I have been attending RSA since the mid-90’s and there is usually a theme that dominates many of the sessions, keynotes, and marketing collateral. PKI definitely had its year(s), of course the mass-worm attacks in the early part of the decade drove a lot of activity. NAC, compliance, identity and data security have certainly been dominant themes recently and there was certainly no shortage of “solutions” this year either.
However, I would say that the keynotes by Bill Gates, John Thompson and Art Coviello, coupled with recent acquisition activity, pointed towards a general market realization that security is evolving beyond a reactive, ad-hoc activity to an integral part of running a business in today’s world. We are increasingly reliant on technology for every aspect of our lives and business is looking to IT to play a significant role in innovation, whether that is to tap into new revenue streams or to achieve new levels of operational efficiency that also boosts the bottom line.

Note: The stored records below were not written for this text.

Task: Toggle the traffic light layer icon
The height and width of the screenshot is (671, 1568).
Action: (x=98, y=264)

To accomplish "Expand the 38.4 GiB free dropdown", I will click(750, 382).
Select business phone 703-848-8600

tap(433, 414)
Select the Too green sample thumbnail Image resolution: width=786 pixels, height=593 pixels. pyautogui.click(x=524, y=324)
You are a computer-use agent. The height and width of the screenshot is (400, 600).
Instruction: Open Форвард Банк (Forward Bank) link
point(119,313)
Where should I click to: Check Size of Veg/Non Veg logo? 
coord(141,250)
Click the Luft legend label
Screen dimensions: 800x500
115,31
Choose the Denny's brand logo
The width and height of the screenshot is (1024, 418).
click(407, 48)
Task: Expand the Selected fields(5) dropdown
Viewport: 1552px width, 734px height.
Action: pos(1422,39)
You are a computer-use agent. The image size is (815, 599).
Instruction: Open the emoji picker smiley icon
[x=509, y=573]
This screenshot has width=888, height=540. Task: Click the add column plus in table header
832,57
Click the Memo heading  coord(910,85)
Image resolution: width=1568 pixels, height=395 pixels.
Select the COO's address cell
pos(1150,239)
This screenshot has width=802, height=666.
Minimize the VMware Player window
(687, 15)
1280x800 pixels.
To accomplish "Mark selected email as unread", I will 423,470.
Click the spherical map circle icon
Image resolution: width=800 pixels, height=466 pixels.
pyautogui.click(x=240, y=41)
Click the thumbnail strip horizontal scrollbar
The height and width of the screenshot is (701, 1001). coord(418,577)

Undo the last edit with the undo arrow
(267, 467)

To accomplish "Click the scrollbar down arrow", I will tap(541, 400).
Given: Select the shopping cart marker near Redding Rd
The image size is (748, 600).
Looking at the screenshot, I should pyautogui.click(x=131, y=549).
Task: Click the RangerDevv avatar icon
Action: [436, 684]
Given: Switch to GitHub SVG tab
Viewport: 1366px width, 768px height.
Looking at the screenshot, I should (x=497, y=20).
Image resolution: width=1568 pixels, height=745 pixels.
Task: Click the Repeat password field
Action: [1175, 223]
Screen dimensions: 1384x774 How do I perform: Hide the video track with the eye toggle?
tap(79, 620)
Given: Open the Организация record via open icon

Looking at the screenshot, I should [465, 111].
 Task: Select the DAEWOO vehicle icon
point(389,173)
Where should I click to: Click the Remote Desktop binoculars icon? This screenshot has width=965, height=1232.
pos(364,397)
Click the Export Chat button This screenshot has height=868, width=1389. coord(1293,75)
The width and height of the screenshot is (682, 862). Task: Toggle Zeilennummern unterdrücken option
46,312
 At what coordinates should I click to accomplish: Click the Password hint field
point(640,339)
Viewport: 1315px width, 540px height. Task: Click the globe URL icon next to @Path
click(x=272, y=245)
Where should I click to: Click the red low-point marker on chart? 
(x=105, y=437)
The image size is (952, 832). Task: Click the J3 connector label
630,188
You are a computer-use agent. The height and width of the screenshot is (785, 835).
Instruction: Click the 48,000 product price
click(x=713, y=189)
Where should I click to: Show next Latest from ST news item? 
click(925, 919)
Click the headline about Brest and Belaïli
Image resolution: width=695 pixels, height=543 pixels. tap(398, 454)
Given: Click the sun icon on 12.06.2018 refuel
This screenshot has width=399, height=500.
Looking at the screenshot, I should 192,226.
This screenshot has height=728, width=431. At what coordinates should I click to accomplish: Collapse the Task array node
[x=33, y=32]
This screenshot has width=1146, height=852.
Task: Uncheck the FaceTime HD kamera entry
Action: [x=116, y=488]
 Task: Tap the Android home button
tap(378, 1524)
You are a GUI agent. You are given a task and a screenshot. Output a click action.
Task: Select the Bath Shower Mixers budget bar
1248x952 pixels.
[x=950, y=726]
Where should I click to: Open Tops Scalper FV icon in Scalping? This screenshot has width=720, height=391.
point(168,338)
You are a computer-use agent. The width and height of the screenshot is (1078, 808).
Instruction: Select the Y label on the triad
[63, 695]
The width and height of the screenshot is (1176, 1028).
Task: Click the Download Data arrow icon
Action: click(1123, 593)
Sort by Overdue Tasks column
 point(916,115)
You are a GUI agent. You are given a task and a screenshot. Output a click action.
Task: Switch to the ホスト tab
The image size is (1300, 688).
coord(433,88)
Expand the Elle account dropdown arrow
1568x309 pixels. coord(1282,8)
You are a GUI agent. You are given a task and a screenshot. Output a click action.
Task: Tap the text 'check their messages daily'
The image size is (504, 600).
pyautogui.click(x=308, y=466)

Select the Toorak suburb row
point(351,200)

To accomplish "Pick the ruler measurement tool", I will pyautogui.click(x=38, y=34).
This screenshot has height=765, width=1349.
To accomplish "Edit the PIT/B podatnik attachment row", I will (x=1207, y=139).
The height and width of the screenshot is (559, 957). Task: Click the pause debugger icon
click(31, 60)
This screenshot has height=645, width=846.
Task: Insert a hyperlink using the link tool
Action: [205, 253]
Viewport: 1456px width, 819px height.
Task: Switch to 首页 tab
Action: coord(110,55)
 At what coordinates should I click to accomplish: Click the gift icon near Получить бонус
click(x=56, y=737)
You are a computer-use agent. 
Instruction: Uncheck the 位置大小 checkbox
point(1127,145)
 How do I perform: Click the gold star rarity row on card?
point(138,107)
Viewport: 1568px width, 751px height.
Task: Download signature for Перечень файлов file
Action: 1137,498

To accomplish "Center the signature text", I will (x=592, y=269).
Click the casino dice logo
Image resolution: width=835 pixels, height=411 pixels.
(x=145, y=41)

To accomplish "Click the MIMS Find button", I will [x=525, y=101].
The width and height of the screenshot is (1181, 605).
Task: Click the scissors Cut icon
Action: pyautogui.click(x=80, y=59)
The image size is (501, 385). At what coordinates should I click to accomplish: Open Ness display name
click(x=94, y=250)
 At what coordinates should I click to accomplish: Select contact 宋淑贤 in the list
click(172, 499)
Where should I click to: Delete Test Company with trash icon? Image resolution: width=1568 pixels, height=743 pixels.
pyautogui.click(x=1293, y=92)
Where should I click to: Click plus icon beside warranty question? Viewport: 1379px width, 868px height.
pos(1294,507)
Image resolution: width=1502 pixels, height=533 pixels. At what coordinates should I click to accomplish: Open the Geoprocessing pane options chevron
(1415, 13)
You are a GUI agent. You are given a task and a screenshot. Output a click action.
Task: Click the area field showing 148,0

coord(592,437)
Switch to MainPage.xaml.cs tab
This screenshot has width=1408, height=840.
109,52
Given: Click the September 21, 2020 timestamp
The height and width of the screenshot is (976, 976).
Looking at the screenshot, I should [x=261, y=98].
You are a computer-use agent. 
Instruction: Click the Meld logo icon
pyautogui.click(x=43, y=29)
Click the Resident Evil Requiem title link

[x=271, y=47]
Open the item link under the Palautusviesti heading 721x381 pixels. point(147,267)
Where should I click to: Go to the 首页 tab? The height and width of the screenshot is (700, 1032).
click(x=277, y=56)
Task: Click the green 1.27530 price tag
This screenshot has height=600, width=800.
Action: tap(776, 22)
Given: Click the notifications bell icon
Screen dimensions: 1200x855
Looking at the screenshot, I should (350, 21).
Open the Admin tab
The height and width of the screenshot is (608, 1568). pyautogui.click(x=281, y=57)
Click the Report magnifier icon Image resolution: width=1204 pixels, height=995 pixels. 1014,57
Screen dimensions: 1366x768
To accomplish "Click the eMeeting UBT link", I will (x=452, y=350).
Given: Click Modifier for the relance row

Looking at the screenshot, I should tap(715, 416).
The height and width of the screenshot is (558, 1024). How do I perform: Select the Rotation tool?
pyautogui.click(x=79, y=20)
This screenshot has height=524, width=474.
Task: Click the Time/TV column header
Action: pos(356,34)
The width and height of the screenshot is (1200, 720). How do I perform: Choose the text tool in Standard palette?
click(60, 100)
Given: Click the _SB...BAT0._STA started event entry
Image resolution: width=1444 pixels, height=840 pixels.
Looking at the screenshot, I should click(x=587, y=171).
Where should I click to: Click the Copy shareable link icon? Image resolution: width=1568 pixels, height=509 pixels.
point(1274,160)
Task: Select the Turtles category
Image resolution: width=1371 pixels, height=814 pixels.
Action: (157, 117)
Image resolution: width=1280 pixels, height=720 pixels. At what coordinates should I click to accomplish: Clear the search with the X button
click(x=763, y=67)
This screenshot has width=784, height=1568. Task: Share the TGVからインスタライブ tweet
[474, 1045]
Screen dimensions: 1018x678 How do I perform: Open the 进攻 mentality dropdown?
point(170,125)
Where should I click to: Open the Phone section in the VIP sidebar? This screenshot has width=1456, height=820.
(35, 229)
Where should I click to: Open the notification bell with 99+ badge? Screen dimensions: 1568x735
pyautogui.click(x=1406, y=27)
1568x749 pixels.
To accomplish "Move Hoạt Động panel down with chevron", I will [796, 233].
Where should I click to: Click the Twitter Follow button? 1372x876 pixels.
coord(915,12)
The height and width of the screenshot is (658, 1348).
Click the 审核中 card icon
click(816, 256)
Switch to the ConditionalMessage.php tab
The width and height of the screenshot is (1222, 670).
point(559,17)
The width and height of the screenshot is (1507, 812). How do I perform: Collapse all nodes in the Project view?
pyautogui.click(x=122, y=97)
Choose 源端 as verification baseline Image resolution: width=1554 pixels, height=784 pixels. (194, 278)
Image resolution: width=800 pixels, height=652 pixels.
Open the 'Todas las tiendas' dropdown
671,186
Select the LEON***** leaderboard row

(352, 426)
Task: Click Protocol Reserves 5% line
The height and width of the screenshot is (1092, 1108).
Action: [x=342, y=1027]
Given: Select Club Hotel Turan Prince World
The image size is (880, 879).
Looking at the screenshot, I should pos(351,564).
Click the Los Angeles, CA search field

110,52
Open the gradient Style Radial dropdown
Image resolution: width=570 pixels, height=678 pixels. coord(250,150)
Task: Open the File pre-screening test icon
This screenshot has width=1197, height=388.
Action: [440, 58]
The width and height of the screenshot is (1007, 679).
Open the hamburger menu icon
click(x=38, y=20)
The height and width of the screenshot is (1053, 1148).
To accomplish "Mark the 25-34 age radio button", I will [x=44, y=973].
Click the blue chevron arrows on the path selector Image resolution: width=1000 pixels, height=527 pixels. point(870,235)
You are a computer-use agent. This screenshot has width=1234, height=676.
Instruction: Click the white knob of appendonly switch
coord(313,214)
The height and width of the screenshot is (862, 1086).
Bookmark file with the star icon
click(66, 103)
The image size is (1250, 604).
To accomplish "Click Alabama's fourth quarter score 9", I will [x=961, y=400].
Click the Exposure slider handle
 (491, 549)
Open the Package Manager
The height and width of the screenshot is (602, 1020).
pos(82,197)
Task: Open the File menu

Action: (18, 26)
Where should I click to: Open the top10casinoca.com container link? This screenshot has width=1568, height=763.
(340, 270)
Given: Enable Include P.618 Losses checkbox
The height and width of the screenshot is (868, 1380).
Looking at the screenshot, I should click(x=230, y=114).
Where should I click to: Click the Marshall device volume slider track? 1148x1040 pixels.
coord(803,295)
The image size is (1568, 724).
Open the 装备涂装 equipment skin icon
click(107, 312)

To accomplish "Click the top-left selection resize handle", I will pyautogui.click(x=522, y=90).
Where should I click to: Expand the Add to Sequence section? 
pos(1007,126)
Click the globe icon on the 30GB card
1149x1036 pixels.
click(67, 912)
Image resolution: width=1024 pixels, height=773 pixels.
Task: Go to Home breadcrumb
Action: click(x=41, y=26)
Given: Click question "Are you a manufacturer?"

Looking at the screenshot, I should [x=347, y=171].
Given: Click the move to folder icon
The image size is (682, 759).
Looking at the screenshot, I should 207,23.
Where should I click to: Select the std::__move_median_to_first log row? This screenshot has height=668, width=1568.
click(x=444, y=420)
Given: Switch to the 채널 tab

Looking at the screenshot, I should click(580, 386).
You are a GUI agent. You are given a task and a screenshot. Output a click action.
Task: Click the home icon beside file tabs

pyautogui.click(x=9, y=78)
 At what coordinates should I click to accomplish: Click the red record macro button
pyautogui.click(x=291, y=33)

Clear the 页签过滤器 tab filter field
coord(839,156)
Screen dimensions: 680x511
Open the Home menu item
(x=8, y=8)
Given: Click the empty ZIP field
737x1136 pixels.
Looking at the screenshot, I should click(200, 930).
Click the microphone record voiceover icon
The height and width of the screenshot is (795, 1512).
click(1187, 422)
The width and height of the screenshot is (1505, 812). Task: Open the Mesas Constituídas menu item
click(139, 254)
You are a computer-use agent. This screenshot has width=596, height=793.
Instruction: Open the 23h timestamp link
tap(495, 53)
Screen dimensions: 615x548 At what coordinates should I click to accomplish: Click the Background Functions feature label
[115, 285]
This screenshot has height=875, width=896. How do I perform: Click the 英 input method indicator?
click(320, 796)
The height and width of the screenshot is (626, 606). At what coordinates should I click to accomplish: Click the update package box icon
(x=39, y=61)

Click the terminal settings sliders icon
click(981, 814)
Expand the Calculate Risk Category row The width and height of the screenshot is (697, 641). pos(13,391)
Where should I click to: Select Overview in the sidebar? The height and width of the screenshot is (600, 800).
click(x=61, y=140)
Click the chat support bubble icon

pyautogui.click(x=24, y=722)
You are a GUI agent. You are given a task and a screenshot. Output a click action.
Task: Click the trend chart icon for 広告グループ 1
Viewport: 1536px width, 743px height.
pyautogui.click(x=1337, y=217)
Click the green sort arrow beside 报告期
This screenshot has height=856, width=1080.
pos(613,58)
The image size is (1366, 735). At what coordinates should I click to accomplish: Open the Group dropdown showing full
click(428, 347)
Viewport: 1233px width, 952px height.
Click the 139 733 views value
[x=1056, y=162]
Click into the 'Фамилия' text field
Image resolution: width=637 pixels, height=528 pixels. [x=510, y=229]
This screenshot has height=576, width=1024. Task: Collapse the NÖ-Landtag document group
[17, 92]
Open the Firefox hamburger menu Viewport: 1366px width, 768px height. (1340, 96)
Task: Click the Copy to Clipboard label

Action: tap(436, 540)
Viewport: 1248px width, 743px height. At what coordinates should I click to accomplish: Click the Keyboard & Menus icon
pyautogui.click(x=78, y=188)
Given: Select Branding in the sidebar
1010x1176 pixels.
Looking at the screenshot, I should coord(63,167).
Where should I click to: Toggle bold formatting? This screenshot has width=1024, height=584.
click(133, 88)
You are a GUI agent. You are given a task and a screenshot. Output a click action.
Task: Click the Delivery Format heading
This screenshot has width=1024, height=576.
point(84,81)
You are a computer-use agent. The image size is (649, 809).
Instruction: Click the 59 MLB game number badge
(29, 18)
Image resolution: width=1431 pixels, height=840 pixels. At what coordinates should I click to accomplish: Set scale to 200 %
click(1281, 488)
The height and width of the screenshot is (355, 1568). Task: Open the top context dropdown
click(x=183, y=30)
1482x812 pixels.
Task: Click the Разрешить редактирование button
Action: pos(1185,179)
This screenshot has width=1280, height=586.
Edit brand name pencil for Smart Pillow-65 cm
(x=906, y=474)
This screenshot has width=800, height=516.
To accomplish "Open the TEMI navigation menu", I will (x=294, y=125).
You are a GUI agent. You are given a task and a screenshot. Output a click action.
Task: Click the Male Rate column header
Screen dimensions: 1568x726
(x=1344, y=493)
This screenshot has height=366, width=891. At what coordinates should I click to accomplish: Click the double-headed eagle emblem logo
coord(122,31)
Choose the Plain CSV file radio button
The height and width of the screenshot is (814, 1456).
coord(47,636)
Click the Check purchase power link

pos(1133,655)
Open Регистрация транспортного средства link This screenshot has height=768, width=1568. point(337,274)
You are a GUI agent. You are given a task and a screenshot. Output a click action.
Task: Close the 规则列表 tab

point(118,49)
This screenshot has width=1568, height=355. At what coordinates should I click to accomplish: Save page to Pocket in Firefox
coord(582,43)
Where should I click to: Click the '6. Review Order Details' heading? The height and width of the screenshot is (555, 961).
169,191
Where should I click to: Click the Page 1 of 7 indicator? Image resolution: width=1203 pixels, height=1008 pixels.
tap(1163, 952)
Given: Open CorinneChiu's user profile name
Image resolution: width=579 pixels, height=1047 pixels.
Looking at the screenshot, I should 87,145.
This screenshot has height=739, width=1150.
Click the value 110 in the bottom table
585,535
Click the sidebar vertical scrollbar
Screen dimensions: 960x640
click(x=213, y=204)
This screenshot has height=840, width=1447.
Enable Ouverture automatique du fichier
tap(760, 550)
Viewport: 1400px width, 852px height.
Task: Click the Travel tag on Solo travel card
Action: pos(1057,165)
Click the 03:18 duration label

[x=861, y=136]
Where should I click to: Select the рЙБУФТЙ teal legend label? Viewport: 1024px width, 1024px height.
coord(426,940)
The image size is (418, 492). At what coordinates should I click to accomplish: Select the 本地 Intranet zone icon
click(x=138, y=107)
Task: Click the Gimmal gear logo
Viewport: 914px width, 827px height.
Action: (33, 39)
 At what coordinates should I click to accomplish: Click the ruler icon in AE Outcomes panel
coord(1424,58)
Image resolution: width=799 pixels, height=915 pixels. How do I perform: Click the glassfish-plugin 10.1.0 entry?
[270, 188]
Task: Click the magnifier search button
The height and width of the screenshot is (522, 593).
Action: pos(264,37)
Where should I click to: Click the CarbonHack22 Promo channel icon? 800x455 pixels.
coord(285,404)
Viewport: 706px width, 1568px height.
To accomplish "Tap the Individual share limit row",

The realization is that security is critical to enable this innovation. Best of breed organizations are beginning to look at operational maturity within their security programs as enabling the business to innovate as opposed to inhibiting innovation, which has been the traditional role of security. For those of us who have spent many years watching the security industry evolve this shift is not new, nor unexpected (here) and (here)
It is encouraging to see organizations begin to embrace security as an integral part of how a successful business functions. But we have a long way to go as we evolve from reactive security programs performed in a silo to security and operations convergence, and a level of operational maturity and agility that allows organizations to leverage IT for innovation.